No olvidemos que las niñas y los niños que han sufrido rechazo, negligencia, explotación o abuso no confían en las personas adultas; no confían en nadie. Se protegen creando distancia, necesitan el afecto incondicional (como el resto, por cierto), lo buscan y cuando lo tienen al alcance… se asustan y escapan, rechazan o provocan rechazo, hacen imposible la intimidad, el contacto, la complicidad.  Alejan cualquier atisbo de ternura, y lo rompen. Rompen la relación, lo rompen todo. ¿Desde dónde vincularse entonces?

El hecho de superar esa desconfianza es un desafío para cualquiera que esté dispuesto a ayudarles, a ofrecerles ese factor resiliente que pondrá un horizonte nuevo en sus vidas. La escuela es un entorno privilegiado por cuanto tiene de universal y obligatoria. Allí se afianza el desarrollo cognitivo, afectivo y social. Es, por tanto, un escenario único para detectar e intervenir sobre el sufrimiento en la infancia y en la juventud.

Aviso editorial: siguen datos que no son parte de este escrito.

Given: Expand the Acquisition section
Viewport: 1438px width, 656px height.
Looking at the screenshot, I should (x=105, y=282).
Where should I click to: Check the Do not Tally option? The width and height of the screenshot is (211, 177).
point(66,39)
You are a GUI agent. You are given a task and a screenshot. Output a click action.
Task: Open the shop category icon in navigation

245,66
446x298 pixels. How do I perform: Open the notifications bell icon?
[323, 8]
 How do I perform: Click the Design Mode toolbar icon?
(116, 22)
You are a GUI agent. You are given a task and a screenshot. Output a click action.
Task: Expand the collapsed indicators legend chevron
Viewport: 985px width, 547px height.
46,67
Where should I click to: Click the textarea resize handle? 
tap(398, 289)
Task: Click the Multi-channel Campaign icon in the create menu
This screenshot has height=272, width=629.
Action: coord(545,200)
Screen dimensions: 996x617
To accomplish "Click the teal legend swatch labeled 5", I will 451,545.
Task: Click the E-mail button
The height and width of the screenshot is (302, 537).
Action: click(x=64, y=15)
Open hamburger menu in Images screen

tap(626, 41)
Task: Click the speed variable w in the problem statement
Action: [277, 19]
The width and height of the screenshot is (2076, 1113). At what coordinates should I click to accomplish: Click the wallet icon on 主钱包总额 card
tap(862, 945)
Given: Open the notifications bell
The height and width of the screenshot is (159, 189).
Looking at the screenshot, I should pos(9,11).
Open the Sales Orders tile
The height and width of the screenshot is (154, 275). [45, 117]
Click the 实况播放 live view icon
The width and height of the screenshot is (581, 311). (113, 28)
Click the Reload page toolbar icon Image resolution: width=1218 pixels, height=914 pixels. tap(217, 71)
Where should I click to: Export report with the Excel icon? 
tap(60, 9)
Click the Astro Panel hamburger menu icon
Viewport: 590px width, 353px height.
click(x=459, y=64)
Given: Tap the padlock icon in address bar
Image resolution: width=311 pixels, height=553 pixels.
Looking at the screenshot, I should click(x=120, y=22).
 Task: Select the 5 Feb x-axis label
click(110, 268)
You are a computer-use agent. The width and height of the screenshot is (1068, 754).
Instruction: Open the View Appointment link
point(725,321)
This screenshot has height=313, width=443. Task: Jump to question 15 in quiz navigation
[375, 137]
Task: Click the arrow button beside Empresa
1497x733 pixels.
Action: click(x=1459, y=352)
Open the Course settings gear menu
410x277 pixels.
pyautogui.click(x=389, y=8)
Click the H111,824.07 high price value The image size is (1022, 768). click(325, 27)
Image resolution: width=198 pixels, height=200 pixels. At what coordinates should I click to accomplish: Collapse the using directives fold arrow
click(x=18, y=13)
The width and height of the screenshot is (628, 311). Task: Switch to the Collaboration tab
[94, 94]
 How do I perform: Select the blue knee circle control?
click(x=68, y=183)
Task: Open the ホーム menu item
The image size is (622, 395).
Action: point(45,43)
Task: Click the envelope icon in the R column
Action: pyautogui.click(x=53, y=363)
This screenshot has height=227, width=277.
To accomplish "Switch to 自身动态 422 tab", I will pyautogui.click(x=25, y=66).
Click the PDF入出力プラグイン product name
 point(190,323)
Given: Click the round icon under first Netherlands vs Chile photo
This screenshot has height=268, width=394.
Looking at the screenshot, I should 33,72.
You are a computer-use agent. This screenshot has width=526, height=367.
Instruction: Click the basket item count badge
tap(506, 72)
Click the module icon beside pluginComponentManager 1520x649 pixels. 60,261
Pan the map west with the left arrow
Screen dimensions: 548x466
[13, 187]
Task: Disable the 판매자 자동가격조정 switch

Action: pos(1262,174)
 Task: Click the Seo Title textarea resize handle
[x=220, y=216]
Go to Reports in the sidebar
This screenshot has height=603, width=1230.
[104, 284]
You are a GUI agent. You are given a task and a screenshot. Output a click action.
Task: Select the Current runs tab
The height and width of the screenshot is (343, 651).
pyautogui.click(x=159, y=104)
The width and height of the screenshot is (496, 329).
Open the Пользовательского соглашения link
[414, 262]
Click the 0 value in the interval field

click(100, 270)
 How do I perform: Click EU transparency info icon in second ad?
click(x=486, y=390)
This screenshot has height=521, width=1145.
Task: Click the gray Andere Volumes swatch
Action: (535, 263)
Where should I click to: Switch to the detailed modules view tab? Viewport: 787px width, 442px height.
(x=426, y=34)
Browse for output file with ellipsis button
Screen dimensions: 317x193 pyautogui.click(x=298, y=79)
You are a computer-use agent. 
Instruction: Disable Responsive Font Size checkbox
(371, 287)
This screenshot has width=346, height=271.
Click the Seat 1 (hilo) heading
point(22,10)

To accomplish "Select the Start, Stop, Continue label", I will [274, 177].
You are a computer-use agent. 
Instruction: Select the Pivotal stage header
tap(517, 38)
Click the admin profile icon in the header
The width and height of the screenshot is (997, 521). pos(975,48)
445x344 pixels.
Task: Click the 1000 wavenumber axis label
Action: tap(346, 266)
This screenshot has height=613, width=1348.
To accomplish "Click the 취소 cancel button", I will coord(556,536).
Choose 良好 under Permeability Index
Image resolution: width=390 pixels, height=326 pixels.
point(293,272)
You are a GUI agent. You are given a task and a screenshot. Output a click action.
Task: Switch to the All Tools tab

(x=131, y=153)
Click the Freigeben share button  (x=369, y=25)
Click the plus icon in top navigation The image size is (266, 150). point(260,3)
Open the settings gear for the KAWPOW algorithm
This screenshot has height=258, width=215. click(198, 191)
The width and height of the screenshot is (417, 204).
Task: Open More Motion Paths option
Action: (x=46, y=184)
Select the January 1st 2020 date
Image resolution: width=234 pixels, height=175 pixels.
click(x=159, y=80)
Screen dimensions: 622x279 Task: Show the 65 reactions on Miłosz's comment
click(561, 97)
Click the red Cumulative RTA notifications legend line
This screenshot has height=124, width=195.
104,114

Algunas claves para transformar un grupo en un espacio resiliente:

  • Mantenemos la positividad: somos más de boli verde que de rojo (señalamos fortalezas, posibilidades, virtudes…)
  • Se ha de respirar seguridad: generamos expectativas positivas (¡cuidado con el efecto Pigmalión!)
  • Facilitamos la construcción de relaciones sanas en el grupo: respeto, cooperación (vs. competición), empatía, comunicación, etc.
  • El cambio es siempre posible: potenciamos el pensamiento crítico y creativo para la búsqueda de alternativas. Existen, siempre.
  • Los errores forman parte del aprendizaje.
  • Autonomía, autonomía y autonomía: frente a la frustración, educamos en la auto-regulación emocional y en la contención.
  • Potenciamos el sentido del humor: tiene beneficios terapéuticos, mejora la resiliencia. ¡Y se vive mejor!.

Los conocimientos hacen falta, son el marco que nos ayuda a entender quienes somos y el impacto de lo que hacemos… pero por encima de todo hace falta sensibilidad, mucha, y vocación. Y fe. Y una infiniiita paciencia para seguir estando ahí cuando crean que, «como siempre», ya nos habremos ido.